La gente se arregla todos los días el
pelo, ¿por qué no el corazón? (Proverbio chino)
Vergüenza, incredulidad,
estupefacción, miedo, son algunos de los sentimientos que cualquier persona con
dos dedos de frente habrá sentido al conocer la noticia de la trabajadora
cántabra que fue despedida por faltar a su trabajo el día en el que la iban a
desahuciar. Y es que desde hace algún tiempo los trabajadores y los que, por
desgracia, no lo son, debemos tener presente que tras la última reforma
laboral, las empresas pueden despedir a sus empleados aunque sus ausencias
estén justificadas. Y muchas cosas más.
Yo todavía puedo contar con
gran honor hechos que recuerdo de una antigua empresa en la que llamando por
teléfono a tu jefe y explicándole una situación concreta te decía: Gema, no
pasa nada. Cuídate ese catarro o cuida de tu hija. Mañana nos vemos.

[Datos registrados]
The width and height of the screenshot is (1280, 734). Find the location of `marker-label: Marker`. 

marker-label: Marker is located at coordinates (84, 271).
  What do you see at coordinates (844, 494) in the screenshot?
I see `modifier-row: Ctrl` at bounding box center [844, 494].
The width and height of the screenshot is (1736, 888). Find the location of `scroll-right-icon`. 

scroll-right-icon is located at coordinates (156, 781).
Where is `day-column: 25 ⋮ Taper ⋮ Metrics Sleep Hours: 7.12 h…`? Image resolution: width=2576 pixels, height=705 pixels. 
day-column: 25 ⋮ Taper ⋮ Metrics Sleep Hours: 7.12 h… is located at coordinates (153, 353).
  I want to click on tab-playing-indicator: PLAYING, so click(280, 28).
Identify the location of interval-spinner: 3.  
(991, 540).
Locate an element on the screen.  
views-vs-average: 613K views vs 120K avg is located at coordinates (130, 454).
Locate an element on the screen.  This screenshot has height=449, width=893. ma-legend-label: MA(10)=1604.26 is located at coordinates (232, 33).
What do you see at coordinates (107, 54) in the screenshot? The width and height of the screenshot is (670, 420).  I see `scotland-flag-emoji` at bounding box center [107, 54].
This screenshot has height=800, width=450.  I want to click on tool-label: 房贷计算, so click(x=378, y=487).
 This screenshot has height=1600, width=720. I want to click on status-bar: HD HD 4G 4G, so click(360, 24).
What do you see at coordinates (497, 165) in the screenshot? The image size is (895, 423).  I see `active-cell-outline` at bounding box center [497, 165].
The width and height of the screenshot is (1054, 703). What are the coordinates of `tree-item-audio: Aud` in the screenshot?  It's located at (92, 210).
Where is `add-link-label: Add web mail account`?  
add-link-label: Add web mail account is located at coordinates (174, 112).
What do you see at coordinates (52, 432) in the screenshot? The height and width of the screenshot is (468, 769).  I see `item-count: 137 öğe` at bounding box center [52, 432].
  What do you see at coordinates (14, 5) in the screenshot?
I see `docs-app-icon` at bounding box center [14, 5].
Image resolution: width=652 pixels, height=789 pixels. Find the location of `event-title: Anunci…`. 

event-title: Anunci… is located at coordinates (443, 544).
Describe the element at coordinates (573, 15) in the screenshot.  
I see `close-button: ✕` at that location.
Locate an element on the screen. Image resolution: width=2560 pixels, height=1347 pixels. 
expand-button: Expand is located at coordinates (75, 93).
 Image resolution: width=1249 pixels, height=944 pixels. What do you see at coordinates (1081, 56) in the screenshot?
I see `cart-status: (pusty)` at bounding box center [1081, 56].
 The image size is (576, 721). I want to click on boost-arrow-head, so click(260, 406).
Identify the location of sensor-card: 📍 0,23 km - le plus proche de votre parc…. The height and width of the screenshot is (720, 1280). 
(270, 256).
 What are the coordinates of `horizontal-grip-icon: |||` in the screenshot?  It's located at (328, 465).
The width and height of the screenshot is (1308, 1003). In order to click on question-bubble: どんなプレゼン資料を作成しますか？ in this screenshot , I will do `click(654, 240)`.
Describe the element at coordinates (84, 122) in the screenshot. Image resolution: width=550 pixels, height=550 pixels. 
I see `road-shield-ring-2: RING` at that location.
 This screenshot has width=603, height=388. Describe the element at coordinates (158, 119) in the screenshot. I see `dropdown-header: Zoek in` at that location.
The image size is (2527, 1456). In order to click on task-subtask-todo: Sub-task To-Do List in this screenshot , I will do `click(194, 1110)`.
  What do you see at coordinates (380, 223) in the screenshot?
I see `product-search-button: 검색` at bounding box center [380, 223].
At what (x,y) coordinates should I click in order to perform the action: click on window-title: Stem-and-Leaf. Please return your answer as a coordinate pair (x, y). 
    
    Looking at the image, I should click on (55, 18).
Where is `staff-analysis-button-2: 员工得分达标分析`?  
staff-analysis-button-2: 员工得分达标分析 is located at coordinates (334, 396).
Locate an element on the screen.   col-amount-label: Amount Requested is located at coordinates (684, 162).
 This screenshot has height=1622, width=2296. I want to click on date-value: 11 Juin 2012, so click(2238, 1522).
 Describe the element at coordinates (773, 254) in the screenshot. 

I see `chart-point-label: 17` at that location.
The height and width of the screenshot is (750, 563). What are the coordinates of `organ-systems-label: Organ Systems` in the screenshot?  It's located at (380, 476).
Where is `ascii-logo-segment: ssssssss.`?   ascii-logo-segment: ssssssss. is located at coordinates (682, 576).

:: Tu tarea ::
Extrae sin cambios del fragmento del texto el pasaje que comienza con "Yo todavía puedo" y sigue hasta "Mañana nos vemos.".

:: Resultado de la tarea ::
Yo todavía puedo contar con
gran honor hechos que recuerdo de una antigua empresa en la que llamando por
teléfono a tu jefe y explicándole una situación concreta te decía: Gema, no
pasa nada. Cuídate ese catarro o cuida de tu hija. Mañana nos vemos.